When I want a fast, bright-tasting lunch that's packed with protein, this zesty chicken with creamy tzatziki is my top choice. It's speedy, calls for juicy rotisserie chicken and that punchy yogurt sauce. Honestly, it tastes like eating out in the sunshine but only takes a few minutes to put together.
When I first tossed this together, I figured it was nothing fancy, but after one bite, my whole family insisted I make it again. Now, as soon as the weather heats up, they start requesting it every single week.
Fresh Ingredients List
- Red onion: gives a little crunch, nice color, and a gentle sharpness — pick one that's firm with good color inside
- Rotisserie chicken: super easy and speedy, but make sure it's still moist, not dried out
- Ground black pepper: wakes up the dish with spice — grinding it fresh gives the best flavor
- Salt: helps everything pop — fine sea salt is my pick if you have it
- Garlic: chop up those cloves for a strong punch, just pick ones without green shoots
- Lemon juice: freshly squeezed adds brightness — skip the bottled stuff for best taste
- Fresh dill: keeps things herby — look for bright green leaves and swap in dried only if you need (just use less!)
- Plain Greek yogurt: gives that creamy goodness with a protein boost, go for full fat if you want it rich
- Cucumber: grate it up for a cool crunch, and use the ones with smooth, clean skin
Easy Step Guide
- Serve and Chill:
- Spooning it into bowls or piling it on greens? Both work. Add pita or crunchy crackers. Leftovers? Keep them in a container in the fridge, sealed up tight.
- Toss to Coat:
- Stir everything together so your chicken is wrapped in loads of creamy sauce. Taste it — maybe you want more salt or lemon. Chill a few minutes if you want the flavors to settle in.
- Add Chicken and Onion:
- Rip up your rotisserie chicken so it's easy to eat — toss the skin if you're skipping extra fat. Mix with diced red onion and dump in the bowl with your sauce.

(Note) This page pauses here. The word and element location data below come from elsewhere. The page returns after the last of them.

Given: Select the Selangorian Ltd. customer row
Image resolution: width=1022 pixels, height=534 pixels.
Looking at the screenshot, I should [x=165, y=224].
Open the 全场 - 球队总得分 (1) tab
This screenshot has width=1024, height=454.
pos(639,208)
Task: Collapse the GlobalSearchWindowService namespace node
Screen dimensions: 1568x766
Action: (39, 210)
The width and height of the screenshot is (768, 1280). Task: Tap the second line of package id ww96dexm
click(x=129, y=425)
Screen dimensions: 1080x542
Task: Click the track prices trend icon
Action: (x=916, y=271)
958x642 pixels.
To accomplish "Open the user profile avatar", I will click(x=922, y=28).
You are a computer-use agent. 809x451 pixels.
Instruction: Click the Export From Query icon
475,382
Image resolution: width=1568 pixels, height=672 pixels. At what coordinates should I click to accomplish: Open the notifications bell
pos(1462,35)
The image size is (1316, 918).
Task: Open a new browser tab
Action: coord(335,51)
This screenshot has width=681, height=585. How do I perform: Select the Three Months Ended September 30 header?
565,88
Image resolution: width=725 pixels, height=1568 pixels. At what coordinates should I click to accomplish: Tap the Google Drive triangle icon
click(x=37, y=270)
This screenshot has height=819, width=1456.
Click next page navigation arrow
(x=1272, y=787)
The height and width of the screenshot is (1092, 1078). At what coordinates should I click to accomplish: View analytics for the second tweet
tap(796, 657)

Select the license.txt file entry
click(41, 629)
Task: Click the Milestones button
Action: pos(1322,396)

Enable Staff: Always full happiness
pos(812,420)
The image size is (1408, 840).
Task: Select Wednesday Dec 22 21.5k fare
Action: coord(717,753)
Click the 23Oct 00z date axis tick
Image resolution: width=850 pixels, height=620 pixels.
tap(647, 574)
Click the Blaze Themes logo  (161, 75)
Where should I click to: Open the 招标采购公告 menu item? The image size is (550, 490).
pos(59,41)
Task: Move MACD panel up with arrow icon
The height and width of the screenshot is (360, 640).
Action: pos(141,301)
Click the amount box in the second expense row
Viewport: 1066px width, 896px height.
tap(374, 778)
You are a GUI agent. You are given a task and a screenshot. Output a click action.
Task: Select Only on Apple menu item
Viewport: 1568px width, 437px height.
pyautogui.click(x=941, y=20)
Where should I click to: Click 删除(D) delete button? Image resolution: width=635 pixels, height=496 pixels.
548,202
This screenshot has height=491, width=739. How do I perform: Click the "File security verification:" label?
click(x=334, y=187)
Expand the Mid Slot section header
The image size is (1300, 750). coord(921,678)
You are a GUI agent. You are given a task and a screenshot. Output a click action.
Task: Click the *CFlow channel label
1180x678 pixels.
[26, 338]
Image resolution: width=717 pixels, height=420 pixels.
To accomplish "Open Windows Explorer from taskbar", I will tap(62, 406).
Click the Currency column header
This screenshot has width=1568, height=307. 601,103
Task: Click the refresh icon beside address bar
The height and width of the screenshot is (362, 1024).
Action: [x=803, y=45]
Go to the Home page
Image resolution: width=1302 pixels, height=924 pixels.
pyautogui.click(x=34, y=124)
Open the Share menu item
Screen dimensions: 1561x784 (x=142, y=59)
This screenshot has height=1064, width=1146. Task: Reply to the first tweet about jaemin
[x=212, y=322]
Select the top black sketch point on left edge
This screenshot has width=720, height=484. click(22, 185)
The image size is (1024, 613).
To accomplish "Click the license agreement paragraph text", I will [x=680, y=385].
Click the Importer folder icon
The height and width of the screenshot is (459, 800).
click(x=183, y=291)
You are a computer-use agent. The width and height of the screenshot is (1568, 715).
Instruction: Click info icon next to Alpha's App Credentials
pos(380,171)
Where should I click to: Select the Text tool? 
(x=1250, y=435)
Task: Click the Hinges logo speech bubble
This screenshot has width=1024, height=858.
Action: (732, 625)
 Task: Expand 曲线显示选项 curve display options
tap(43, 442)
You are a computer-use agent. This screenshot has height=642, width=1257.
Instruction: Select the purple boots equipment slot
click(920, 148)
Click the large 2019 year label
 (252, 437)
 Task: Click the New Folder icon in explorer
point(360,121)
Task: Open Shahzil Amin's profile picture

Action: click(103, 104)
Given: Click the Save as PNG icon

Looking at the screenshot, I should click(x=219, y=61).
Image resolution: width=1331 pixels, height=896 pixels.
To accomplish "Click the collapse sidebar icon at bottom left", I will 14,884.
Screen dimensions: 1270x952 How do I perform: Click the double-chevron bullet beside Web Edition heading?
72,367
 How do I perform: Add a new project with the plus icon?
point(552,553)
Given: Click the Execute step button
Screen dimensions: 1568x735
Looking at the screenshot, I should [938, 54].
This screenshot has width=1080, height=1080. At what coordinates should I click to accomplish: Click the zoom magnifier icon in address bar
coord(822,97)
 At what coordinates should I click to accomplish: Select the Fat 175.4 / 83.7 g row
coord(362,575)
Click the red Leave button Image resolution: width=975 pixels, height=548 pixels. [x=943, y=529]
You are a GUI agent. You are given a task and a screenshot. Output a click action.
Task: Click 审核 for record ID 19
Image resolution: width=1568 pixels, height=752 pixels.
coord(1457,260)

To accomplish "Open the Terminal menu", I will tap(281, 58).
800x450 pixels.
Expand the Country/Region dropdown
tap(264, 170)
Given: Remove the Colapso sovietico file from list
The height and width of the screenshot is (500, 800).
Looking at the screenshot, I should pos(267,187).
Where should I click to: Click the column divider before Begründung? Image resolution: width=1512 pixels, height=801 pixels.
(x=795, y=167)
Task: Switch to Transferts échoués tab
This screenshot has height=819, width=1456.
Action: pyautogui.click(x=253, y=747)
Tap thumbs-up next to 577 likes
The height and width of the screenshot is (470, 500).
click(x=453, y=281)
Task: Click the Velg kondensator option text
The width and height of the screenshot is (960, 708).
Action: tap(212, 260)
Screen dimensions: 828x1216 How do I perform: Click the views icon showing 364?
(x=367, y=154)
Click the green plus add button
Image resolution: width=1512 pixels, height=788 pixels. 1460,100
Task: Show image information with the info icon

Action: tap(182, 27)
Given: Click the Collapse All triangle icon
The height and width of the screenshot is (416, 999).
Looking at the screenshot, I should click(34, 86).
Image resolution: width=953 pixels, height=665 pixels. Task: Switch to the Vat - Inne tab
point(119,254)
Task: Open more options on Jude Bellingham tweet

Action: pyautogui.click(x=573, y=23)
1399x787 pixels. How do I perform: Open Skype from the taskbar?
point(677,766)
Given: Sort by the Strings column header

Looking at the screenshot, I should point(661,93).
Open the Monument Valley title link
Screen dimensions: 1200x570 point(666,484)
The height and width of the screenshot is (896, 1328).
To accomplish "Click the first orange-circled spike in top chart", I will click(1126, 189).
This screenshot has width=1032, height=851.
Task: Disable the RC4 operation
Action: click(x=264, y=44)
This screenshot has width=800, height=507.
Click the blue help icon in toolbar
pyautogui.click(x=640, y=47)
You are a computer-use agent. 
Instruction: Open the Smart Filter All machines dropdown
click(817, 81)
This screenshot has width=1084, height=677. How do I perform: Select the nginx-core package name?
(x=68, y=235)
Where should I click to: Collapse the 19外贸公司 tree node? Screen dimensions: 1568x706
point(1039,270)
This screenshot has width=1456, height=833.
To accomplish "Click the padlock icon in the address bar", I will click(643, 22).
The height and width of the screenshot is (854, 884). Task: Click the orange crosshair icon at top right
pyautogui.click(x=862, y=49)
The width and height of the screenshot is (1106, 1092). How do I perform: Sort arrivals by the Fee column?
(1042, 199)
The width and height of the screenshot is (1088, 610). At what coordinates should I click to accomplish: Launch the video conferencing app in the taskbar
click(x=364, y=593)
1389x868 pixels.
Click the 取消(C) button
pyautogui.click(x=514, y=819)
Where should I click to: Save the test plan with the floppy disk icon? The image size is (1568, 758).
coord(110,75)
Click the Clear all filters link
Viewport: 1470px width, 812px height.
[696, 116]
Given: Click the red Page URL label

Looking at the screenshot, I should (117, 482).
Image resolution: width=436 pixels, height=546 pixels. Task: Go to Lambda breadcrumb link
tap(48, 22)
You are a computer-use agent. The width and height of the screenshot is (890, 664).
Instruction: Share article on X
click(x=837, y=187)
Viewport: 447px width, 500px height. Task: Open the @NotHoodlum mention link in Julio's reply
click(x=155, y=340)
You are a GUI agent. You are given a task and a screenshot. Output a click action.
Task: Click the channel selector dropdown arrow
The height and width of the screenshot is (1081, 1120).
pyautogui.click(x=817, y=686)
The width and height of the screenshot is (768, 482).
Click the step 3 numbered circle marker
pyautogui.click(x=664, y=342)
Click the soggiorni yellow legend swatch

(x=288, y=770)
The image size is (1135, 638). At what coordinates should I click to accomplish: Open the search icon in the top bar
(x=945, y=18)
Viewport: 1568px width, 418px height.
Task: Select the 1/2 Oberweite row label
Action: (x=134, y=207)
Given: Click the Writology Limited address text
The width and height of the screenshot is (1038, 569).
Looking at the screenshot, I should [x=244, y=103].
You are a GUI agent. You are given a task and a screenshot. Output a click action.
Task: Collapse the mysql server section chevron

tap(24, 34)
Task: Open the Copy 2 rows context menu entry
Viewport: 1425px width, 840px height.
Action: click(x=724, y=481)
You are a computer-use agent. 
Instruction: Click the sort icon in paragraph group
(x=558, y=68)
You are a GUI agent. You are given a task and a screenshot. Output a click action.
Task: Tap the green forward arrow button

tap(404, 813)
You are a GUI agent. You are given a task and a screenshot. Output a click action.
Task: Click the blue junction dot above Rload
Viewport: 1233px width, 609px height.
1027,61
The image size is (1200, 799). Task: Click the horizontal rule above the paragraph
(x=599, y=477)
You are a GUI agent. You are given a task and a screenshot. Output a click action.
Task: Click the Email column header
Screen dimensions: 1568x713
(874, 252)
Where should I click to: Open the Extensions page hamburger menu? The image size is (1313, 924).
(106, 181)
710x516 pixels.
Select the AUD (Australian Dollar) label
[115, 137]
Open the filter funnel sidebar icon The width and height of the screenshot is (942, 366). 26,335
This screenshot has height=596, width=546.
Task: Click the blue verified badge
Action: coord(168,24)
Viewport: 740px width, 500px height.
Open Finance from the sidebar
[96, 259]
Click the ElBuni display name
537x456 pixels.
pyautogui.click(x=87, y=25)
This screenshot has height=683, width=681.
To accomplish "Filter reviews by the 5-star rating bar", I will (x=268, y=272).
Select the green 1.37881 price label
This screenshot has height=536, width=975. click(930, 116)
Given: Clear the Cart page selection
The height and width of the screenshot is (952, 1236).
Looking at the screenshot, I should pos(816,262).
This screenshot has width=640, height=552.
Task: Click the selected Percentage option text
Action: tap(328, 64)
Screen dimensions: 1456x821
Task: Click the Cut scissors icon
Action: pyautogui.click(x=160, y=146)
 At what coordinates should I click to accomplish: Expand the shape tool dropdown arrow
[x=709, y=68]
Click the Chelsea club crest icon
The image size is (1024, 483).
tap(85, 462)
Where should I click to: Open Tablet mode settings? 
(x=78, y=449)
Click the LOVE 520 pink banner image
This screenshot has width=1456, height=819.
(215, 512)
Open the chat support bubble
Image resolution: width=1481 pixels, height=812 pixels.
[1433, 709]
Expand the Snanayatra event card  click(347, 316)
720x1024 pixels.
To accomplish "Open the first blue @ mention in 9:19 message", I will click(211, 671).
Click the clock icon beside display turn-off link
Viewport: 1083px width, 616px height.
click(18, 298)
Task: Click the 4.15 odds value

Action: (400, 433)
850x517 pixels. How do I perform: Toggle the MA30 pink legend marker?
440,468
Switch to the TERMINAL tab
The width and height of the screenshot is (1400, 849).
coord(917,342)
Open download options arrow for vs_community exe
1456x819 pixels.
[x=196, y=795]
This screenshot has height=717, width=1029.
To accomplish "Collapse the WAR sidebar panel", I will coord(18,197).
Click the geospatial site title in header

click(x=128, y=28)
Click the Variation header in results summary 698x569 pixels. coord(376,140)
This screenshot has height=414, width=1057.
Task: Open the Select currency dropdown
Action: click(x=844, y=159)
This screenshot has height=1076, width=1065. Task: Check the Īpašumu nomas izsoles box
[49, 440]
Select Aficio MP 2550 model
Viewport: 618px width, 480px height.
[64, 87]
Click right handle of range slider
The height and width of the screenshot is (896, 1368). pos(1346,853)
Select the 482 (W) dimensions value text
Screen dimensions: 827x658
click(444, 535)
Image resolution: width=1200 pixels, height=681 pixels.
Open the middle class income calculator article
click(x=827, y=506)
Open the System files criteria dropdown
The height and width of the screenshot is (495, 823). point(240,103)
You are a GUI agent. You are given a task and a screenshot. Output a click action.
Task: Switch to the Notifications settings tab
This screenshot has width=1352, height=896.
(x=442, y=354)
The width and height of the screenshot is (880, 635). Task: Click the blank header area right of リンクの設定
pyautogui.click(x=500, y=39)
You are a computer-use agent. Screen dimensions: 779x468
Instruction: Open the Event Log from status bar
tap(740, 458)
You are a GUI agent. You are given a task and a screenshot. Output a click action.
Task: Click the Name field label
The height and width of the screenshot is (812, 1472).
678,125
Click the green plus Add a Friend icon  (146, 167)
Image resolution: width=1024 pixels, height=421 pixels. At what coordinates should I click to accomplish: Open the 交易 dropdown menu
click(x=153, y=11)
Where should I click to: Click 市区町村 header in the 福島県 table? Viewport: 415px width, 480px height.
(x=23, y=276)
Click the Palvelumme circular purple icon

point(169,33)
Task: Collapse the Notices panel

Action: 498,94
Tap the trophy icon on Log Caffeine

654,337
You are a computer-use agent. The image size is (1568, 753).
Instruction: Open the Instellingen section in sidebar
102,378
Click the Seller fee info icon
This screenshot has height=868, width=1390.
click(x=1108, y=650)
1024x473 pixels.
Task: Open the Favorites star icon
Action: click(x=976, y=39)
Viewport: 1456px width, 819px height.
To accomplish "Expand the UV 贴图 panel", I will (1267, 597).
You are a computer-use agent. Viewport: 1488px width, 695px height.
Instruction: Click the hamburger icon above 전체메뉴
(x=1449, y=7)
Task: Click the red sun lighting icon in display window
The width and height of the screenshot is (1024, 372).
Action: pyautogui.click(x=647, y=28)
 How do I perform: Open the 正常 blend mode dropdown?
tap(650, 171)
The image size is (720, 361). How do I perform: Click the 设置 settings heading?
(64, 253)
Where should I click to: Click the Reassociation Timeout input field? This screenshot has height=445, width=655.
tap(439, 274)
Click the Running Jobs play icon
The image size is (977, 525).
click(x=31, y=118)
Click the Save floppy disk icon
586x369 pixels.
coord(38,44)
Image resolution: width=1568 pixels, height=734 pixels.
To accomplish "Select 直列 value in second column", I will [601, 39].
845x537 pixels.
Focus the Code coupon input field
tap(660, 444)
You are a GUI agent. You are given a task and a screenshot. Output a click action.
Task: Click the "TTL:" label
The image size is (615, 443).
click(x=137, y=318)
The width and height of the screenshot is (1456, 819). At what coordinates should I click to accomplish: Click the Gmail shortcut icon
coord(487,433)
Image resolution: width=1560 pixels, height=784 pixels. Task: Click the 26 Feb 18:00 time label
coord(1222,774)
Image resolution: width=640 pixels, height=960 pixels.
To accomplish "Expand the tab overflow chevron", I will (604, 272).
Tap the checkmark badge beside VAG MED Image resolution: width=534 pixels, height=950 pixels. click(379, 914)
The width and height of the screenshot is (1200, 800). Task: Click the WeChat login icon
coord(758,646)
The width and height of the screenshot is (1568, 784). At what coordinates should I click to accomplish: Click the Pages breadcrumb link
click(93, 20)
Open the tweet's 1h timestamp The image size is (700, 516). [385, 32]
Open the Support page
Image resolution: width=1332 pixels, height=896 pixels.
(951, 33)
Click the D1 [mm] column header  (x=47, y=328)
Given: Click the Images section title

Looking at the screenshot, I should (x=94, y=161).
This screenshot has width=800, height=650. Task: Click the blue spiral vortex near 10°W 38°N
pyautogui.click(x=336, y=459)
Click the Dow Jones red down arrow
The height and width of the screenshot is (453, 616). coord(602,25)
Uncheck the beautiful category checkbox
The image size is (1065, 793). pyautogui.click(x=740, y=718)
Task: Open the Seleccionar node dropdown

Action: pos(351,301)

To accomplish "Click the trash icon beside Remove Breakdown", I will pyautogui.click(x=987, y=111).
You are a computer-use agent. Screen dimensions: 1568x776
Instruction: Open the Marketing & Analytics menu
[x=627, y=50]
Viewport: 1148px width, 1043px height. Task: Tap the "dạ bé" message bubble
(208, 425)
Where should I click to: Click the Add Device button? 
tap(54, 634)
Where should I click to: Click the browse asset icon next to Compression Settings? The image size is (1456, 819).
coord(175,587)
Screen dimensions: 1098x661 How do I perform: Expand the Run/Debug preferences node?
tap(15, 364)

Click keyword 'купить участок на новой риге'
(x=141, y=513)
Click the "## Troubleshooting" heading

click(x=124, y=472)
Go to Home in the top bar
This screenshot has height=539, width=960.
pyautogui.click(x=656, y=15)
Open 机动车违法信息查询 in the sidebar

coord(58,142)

- Throw Together the Tzatziki:
- In a big bowl, mix your squeezed cucumber, Greek yogurt, snipped dill, lemon juice, minced garlic, plus salt and pepper. Stir until it’s blended and smooth.
- Deal with Cucumber:
- Squeeze the grated cucumber inside a towel over the sink — you want to get out as much water as possible so your salad isn't watery at the end.

Fresh dill is always my pick — it brings me back to sunny backyard lunch days with the cousins. We’d drag a giant bowl outside and laugh over seconds. It’s pure comfort and somehow still feels super fresh.
Smart Storage Ideas
Pop your salad into a container with a good lid and keep it in the fridge. You’re good for up to five days. If you spot any liquid collecting on top, just mix it up again and it'll be good as new. Try not to let your salad sit out for more than two hours so it stays safe and yummy.
Easy Swaps
Want it leaner? Swap in cooked chicken breast, or go for canned chicken if you're out of time. Out of fresh dill? Dried works, just sprinkle in less because it’s stronger. Simple adjusts still taste great!
Serving Ideas
Stuff it in pita pockets with some crisp lettuce and slices of tomato for a classic twist, or spoon it up with crackers for quick snacking. Lean dinner? Pile it on greens with an extra splash of lemon. If you have cherry tomatoes or cucumber, toss those on the side too.

All About Tzatziki
Tzatziki’s a classic Greek yogurt dip, usually dished up with grilled meats or for scooping with bread. Here, it goes all in with chicken for a super portable, herby, bright meal. Whenever I make it, I get hit with seaside and sunny day feels — plus you get the fresh herb thing in every bite.
Recipe FAQs
- → How do I stop the cucumber from making the salad too wet?
Once you grate the cucumber, just grab a kitchen towel and squeeze out all the extra juice before you mix things together. That way, your dressing stays thick and not watery.
- → Can I use a different kind of chicken than rotisserie?
Sure thing. Swap in 450 grams of cooked, shredded chicken breast or canned chicken—use what’s handy or what you like.
- → How should I eat this chicken salad?
Chill it first, then tuck it into pita pockets, eat it over a green salad, or scoop it up with your favorite crackers.
- → How long will this stay good in the fridge?
This will stay fresh for five days max if you keep it sealed in the fridge. Don’t let it sit out for more than a couple hours at room temp.
- → Do I really have to use fresh dill?
Fresh dill is super tasty, but if you need to, sub in about 0.67 teaspoon of dried dill instead of 2 tablespoons of fresh.